You’re an asthmatic. You’re on low-dose inhaled corticosteroids (ICS) and you’ve addressed all the lifestyle modifications that your doctor has recommended, but you’re still symptomatic almost every day. It’s clearly time to step-up treatment – but step-up to what? You could increase your ICS dose, or add an inhaled long-acting beta agonist (LABA), or even try something “off label” such as adding an inhaled long-acting anti-cholinergic. But what would be best?
This is exactly the question that Peters et al attempt to address in this week’s NEJM. They report on the NIH-sponsored TALC trial, a double blind, placebo controlled, three-way crossover study examining 210 asthmatics with inadequate symptom control on low-dose ICS. Patients underwent sequential 14-week treatment periods comparing three different strategies: A doubling of their ICS dose, low-dose ICS plus salmeterol (a LABA), or low-dose ICS plus tiotropium (an inhaled long-acting anti-cholinergic). Measures of lung function on each therapeutic strategy were then compared.
The results? The addition of tiotropium produced a morning peak expiratory flow superior to that obtained with a doubling of the ICS dose, and was non-inferior to that obtained with the addition of salmeterol.
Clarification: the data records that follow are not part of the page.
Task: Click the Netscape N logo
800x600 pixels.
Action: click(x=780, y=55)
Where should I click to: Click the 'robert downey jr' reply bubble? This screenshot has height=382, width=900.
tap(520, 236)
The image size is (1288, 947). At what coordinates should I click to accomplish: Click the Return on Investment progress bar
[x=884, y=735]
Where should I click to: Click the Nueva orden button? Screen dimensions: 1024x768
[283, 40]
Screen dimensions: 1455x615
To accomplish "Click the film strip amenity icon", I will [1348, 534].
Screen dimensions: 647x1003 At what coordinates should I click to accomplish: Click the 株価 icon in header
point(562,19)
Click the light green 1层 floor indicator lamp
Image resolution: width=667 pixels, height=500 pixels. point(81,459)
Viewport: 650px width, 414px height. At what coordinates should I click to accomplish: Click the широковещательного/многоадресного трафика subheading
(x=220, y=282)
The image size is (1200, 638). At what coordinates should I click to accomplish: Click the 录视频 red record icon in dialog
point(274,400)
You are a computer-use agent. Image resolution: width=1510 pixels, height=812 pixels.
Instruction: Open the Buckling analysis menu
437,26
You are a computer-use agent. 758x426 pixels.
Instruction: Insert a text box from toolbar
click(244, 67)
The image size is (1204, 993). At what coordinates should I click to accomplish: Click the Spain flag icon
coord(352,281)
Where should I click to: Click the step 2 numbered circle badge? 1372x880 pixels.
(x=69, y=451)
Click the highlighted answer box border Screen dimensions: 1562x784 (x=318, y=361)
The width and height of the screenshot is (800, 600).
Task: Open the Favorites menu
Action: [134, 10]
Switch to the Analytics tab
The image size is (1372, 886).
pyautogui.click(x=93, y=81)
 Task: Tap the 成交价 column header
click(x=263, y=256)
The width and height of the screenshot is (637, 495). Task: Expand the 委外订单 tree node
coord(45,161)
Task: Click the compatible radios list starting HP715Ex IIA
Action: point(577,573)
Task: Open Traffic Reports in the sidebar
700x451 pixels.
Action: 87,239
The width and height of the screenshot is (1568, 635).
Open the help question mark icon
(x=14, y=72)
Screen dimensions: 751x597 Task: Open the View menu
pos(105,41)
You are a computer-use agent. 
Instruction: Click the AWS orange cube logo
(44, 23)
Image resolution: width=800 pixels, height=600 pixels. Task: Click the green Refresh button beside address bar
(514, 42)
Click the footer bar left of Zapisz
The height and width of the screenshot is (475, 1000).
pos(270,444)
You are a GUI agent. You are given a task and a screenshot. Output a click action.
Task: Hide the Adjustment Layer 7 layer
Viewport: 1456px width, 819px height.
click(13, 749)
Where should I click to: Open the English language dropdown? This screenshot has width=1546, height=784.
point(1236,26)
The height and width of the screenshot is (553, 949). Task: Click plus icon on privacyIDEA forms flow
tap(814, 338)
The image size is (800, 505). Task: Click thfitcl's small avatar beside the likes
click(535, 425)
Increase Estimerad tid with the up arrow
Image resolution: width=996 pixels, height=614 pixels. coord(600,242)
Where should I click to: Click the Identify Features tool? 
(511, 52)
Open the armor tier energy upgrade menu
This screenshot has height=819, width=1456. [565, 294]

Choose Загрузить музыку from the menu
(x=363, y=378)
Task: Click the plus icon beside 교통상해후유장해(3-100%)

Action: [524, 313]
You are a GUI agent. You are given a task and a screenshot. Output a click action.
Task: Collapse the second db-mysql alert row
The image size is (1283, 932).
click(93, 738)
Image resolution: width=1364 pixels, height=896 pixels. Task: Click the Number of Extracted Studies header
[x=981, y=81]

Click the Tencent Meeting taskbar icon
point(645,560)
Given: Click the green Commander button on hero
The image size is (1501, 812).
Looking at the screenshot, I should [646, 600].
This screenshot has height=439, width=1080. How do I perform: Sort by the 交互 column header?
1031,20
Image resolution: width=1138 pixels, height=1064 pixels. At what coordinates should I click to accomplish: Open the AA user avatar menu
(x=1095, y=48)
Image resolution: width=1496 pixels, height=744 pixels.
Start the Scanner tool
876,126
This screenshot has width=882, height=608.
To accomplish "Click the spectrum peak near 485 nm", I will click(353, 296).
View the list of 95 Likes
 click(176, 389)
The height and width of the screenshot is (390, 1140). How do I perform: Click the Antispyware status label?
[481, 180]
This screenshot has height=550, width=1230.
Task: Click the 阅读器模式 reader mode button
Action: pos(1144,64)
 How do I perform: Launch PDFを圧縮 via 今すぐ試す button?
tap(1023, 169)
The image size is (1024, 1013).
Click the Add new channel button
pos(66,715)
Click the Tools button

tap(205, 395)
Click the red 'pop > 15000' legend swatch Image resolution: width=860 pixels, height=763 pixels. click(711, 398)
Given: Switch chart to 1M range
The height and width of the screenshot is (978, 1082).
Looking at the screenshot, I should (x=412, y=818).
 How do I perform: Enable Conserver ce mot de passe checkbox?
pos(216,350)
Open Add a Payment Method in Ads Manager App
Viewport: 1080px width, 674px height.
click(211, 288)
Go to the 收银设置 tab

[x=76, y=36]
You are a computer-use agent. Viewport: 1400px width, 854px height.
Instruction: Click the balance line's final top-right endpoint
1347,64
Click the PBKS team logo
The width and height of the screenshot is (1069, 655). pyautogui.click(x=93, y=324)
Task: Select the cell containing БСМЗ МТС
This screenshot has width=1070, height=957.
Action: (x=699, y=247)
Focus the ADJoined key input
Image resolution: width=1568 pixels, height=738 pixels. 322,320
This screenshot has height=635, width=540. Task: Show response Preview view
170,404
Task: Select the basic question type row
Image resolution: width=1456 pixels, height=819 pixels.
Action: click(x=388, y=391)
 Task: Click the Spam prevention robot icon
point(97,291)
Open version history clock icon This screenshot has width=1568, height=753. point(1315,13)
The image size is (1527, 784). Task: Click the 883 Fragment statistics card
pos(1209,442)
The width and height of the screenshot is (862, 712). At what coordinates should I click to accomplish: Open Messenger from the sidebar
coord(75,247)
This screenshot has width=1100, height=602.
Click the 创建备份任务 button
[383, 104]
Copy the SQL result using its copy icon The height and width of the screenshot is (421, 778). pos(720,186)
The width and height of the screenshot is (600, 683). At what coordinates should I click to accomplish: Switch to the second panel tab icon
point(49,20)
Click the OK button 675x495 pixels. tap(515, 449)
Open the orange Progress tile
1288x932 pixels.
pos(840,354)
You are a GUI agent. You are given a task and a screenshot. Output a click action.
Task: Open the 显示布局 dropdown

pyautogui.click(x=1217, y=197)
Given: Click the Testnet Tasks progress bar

In the treatment of obstructive lung disease, this is big news: Inhaled anti-cholinergics are currently approved for the treatment of chronic obstructive pulmonary disease, but not for asthma. Evidence to suggest that they are as effective as LABAs is potentially paradigm-shifting, especially since the safety of LABAs in asthmatics remains controversial.
So do the results of TALC indicate that tiotropium should now take a dominant place in the step-up therapy of asthma? It’s almost certainly too early for that kind of breathless excitement. In an accompanying editorial, Dr. Lewis Smith of Chicago’s Northwestern University points out that the study isn’t of sufficient duration or power to detect differences in clinical endpoints. For patients (and payers), this remains a critically important comparative outcome. And although tiotropium appears to be safe among patients with chronic obstructive pulmonary disease, asthmatics are a very different group of patients, and the possibility of a unique safety profile in this group remains a very real concern.
“While this trial shouldn’t necessarily change clinical practice quite yet, it certainly paves the way for further evaluation of inhaled long-acting anti-cholinergics in asthma step-up therapy,“ says pulmonologist and NEJM editor-in-chief Dr. Jeffrey Drazen. “This trial is exciting because it provides some evidence to support what many pulmonologiests have long suspected. It gives us a potential new option that we did not have before.”
A fascinating twist to the TALC story is discussed in a second editorial. Glaxo-SmithKline refused to provide free salmeterol and matching placebo to trial investigators, and the NIH subsequently spent almost a million dollars on these trial materials alone. Do pharmaceutical companies have a moral obligation to sponsor clinical trials that put their products “at risk” of an unfavorable result? The editorialists argue that they do, and that GSK failed in this obligation.
So what’s best for your hypothetically asthmatic self? TALC doesn’t provide a definitive answer, but it suggests that the addition of tiotropium is a promising option. What’s more, it demonstrates that investigator persistence and NIH commitment can move science forward despite the reluctance of sponsors with products potentially “at risk.” At the very least, this last point should cause us all to breathe a little easier.